Illumina also requires users to obtain a license to run Dragen. Sedlazeck said that as part of this study, Illumina agreed to make Dragen available to academic institutions under a special license. In an email, an Illumina spokesperson said the firm will offer a free trial license to Dragen that allows academic researchers to process 2,500 GB of sequencing data to reproduce results from the publication and to demo the software on their own projects. After that, labs would need to purchase a license. A 30X human genome could be processed for approximately $8, including license and cloud fees, when accessed through Illumina's managed cloud, she said.
In 2019, Illumina and the Broad Institute partnered to integrate GATK with Dragen. In July, a Broad blog post suggested it was still working on an official release of a "unified Dragen-GATK pipeline." However, Illumina said that "new features that were added after [Dragen version] 3.7.8 will not be integrated into external tools such as GATK."
Earlier this month, Broad Clinical Labs announced its whole-genome sequencing-based laboratory developed tests, which use Dragen for analysis, had been approved by the New York State Clinical Laboratory Evaluation Program.
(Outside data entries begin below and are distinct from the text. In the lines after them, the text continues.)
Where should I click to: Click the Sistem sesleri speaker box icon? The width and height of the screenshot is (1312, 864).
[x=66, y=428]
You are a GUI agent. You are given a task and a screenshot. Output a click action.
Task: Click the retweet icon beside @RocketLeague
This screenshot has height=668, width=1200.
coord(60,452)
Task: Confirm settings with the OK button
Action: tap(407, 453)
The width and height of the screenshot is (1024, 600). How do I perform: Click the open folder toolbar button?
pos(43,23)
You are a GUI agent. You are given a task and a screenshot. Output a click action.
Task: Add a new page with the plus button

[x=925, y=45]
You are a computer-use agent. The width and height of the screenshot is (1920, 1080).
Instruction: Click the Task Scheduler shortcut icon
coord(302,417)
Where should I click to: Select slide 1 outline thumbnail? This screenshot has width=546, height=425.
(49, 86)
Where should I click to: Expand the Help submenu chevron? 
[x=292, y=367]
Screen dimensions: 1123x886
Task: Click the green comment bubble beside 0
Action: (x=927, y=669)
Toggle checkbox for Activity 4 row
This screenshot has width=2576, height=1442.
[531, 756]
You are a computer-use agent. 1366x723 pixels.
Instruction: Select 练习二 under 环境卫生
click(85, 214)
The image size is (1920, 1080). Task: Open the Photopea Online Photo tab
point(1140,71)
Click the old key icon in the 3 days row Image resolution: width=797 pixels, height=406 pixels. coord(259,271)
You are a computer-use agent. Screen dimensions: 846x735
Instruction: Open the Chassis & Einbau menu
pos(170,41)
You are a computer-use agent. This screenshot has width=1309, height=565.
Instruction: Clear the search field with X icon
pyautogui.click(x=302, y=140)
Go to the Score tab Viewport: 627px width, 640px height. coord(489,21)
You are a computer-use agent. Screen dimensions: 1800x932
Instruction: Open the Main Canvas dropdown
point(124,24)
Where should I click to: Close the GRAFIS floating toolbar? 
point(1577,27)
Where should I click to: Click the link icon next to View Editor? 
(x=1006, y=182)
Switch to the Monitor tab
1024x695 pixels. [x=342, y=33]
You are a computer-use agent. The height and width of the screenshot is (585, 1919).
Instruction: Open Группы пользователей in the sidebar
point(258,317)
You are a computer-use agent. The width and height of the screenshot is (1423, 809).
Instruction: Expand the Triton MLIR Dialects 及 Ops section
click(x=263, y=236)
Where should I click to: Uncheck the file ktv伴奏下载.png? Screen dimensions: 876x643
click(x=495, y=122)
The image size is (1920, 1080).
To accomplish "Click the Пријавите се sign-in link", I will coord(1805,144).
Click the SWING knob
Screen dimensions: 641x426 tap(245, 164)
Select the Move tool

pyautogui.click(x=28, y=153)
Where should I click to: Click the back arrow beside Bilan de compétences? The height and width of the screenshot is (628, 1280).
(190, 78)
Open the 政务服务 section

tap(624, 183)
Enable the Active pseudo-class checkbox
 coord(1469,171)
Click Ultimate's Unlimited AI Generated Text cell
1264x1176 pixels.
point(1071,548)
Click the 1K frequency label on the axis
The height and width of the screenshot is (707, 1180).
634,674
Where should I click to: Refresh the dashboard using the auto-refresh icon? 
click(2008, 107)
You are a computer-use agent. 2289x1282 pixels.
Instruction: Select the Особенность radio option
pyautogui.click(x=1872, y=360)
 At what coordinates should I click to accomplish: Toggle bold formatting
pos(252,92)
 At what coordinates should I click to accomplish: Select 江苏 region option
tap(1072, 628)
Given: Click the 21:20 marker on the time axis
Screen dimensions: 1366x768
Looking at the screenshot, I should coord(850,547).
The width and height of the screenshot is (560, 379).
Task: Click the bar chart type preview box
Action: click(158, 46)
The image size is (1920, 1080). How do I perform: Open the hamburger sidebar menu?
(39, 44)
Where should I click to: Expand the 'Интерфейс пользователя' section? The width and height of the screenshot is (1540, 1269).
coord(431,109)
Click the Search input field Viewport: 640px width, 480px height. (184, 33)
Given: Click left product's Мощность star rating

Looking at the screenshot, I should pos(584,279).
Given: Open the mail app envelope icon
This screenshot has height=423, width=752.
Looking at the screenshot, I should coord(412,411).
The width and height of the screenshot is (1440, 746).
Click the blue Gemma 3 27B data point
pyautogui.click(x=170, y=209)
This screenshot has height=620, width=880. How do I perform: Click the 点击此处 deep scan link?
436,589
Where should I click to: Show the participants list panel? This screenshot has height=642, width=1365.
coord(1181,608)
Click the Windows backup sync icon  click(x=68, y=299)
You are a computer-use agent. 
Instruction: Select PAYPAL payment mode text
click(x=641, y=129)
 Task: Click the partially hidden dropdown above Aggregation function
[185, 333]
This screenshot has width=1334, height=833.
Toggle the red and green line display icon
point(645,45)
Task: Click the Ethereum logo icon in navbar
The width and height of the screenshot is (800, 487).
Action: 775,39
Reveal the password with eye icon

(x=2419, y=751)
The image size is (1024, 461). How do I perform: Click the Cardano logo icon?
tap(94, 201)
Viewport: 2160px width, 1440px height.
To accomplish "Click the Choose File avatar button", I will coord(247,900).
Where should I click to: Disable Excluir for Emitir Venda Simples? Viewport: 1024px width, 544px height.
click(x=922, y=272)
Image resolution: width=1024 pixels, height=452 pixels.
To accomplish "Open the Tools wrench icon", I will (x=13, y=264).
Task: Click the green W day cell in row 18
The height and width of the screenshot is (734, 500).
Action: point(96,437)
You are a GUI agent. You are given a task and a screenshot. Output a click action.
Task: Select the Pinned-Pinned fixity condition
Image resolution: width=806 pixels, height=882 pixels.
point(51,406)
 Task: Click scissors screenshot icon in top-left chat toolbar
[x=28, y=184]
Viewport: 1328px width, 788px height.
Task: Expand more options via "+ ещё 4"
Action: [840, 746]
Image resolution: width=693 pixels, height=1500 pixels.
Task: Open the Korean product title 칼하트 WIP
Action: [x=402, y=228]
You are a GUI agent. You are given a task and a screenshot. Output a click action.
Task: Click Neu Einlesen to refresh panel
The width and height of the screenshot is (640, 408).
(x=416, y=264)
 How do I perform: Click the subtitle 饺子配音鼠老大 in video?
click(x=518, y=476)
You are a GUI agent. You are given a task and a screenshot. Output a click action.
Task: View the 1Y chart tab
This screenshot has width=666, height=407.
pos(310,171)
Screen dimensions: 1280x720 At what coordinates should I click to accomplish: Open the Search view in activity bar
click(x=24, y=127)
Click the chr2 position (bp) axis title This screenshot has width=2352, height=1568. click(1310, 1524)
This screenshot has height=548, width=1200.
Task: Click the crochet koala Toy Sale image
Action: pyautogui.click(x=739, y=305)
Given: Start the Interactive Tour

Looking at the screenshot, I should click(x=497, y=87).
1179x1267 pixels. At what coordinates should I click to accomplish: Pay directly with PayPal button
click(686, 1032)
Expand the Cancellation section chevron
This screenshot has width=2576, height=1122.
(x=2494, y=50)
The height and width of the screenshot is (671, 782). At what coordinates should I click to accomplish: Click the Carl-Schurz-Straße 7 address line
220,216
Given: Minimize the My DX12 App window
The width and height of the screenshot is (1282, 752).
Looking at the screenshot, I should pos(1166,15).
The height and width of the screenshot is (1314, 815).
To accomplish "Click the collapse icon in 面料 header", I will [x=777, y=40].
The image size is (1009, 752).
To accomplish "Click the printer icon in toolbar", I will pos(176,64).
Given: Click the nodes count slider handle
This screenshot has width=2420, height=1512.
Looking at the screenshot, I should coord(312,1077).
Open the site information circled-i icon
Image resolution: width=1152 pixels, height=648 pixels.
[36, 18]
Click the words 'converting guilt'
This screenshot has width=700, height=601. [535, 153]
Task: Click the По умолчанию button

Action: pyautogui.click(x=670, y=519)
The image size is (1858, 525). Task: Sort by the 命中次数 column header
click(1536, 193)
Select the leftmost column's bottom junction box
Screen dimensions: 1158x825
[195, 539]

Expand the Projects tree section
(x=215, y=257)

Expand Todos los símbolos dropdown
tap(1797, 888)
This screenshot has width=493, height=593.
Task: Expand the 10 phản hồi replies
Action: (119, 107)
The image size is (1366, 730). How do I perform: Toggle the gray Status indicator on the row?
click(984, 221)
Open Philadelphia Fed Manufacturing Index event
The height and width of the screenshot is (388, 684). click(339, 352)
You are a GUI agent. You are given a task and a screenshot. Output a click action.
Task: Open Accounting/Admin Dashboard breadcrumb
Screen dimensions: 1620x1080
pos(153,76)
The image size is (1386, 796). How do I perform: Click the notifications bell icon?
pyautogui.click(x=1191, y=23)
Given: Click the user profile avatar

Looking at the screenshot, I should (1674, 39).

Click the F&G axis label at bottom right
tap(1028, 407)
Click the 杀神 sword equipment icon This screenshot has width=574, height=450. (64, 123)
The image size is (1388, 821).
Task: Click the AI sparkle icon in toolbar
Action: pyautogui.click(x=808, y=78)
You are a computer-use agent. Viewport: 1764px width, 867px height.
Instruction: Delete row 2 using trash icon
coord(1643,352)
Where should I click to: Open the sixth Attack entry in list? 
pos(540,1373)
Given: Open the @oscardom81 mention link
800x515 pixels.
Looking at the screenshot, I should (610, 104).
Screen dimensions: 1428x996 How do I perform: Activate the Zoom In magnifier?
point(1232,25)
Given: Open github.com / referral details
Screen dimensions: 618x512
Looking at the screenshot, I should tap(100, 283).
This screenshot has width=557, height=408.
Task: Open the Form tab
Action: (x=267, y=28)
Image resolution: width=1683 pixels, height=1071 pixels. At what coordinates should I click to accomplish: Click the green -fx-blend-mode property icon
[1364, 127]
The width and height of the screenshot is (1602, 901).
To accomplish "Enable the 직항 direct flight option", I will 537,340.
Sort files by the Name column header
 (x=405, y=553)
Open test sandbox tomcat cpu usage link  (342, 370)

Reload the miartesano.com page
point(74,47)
Using Dragen "makes enough of a difference to justify it taking over," Sedlazeck said. "Our center is using it more and more across different studies and experiments."
Both Dragen and DeepVariant use pangenomes "in their best-performing workflows," said Benedict Paten, a computational biologist at the University of California, Santa Cruz and a leader in the Human Pangenome Reference Consortium. "With the second release of the pangenome now forthcoming, we can expect further improvements in these widely used tools."
For most users, the shift to pangenome-based methods will be invisible. Already, hundreds of thousands of genomes are being analyzed with Dragen through the UK Biobank and All of Us projects. But for anyone who was cautiously uncertain about its use, "this will be another stamp of approval," Schatz said.